- [EXERCISE PROMPT]: State the number of lines in the entries below where the string "beside" occurs, and omit everything else.
START ENTRIES PROVIDED
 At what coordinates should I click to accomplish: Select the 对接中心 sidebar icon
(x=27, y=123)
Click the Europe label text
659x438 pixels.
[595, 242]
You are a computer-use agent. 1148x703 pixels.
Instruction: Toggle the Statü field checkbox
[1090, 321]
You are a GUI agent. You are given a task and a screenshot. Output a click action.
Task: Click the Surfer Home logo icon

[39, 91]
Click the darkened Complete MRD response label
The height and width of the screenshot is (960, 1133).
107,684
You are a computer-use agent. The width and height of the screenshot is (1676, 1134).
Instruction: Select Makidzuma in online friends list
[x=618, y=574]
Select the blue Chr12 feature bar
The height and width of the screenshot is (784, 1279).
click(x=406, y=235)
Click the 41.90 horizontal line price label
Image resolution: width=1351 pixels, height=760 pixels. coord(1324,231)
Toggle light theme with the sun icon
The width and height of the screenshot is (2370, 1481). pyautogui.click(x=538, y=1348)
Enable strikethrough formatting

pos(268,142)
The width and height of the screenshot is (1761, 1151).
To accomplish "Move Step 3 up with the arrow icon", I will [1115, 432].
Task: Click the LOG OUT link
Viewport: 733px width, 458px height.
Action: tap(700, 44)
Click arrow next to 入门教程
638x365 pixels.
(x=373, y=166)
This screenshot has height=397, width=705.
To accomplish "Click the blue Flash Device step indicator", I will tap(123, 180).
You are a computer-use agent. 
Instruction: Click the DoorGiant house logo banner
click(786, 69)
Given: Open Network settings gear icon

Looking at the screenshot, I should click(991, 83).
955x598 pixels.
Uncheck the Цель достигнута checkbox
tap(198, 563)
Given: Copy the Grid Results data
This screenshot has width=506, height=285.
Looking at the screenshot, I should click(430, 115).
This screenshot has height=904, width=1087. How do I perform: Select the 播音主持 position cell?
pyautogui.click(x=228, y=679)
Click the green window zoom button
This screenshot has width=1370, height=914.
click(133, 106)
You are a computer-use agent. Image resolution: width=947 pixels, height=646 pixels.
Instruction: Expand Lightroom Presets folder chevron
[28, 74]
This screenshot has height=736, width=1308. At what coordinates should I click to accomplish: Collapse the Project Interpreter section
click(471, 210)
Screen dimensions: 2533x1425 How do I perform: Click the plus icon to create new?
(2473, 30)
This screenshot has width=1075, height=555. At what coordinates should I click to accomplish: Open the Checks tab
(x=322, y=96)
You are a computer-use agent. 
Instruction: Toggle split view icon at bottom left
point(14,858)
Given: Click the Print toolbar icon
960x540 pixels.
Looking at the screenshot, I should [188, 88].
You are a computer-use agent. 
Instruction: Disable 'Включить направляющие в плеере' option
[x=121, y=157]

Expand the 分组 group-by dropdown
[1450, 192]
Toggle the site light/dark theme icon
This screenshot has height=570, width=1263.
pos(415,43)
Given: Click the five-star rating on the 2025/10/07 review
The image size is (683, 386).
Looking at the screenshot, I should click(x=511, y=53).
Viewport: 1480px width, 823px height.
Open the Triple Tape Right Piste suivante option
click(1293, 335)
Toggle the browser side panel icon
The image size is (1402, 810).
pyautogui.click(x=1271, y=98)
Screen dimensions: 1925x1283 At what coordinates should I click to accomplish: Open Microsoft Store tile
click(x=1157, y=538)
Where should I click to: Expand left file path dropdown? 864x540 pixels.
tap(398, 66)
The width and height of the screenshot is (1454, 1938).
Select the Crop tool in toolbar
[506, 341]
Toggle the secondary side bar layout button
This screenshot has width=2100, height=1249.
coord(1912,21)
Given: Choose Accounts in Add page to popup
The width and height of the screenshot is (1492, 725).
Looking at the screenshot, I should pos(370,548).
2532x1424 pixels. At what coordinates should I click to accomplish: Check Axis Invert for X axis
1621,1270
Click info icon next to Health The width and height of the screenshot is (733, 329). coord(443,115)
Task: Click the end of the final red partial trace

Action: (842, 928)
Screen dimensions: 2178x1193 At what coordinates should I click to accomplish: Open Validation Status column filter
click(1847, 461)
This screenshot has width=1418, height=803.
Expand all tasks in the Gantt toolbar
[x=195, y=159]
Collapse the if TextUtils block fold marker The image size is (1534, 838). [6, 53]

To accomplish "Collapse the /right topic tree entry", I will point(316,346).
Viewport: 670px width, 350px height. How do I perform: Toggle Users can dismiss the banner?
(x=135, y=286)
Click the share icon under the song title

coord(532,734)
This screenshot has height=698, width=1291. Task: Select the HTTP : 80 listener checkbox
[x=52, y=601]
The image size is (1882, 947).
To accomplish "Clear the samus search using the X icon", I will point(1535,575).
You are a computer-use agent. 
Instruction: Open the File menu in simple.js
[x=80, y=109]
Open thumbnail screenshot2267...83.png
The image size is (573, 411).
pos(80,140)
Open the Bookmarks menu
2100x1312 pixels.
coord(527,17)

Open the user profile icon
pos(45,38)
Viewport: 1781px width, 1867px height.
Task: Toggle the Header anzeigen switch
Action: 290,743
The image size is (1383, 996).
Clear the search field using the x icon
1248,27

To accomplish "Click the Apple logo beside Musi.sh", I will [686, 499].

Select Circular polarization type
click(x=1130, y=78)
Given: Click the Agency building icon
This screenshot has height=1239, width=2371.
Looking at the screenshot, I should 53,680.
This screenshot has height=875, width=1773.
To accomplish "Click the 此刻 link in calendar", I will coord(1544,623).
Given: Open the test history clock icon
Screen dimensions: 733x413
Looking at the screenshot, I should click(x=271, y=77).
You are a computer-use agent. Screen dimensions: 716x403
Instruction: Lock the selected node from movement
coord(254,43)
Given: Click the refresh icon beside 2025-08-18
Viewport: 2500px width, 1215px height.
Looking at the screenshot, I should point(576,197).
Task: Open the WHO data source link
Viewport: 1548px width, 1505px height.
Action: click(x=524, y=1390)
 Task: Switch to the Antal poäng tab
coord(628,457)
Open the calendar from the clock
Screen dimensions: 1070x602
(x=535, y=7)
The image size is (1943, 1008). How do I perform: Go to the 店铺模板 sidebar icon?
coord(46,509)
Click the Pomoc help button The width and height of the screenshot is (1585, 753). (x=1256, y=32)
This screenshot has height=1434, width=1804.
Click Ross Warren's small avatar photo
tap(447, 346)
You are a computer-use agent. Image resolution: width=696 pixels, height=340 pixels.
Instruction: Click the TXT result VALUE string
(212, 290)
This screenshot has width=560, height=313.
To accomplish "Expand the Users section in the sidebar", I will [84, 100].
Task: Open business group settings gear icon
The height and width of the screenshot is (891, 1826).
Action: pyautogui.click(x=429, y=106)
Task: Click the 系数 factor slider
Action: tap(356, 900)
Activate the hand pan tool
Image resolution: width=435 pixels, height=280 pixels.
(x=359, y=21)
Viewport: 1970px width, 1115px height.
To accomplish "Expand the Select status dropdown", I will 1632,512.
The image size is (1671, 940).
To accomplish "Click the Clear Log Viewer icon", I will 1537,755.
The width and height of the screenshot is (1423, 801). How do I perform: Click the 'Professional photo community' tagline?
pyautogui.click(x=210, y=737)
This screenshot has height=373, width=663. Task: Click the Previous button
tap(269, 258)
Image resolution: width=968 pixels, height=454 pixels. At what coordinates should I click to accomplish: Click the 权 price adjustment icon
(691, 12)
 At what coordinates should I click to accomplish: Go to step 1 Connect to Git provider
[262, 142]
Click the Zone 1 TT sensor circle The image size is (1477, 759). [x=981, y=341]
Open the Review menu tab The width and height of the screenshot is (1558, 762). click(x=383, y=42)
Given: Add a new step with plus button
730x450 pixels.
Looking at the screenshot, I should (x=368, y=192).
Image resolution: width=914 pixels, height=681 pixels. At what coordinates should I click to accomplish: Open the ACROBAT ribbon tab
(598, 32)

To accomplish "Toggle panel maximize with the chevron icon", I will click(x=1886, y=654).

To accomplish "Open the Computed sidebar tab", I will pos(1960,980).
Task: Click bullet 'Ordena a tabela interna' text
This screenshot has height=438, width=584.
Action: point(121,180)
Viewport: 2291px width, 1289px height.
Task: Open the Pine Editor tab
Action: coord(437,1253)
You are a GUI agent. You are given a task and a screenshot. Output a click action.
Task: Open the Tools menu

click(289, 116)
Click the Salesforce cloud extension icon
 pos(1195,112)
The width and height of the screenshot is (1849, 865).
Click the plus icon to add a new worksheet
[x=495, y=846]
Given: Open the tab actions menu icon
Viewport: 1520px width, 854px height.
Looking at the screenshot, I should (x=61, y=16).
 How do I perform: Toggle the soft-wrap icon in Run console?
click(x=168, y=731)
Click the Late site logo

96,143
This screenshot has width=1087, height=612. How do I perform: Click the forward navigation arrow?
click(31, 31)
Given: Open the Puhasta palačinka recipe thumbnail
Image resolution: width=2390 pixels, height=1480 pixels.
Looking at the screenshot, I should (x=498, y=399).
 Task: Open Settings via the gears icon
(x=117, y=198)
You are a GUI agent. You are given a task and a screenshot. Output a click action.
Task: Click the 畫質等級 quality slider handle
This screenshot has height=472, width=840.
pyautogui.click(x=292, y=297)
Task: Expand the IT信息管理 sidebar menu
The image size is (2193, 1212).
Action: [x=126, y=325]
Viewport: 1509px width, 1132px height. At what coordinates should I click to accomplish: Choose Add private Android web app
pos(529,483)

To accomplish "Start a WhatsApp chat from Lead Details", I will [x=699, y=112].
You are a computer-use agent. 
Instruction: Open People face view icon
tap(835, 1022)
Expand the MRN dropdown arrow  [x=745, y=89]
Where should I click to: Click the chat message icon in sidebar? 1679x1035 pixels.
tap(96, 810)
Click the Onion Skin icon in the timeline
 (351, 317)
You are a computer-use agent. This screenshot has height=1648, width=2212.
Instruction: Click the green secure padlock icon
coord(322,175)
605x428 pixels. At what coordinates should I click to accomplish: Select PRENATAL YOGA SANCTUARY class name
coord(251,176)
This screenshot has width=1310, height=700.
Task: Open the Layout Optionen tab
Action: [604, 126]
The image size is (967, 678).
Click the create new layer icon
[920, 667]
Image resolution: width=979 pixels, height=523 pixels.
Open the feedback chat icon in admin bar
END ENTRIES PROVIDED
- [ANSWER TO THE PROBLEM]: 2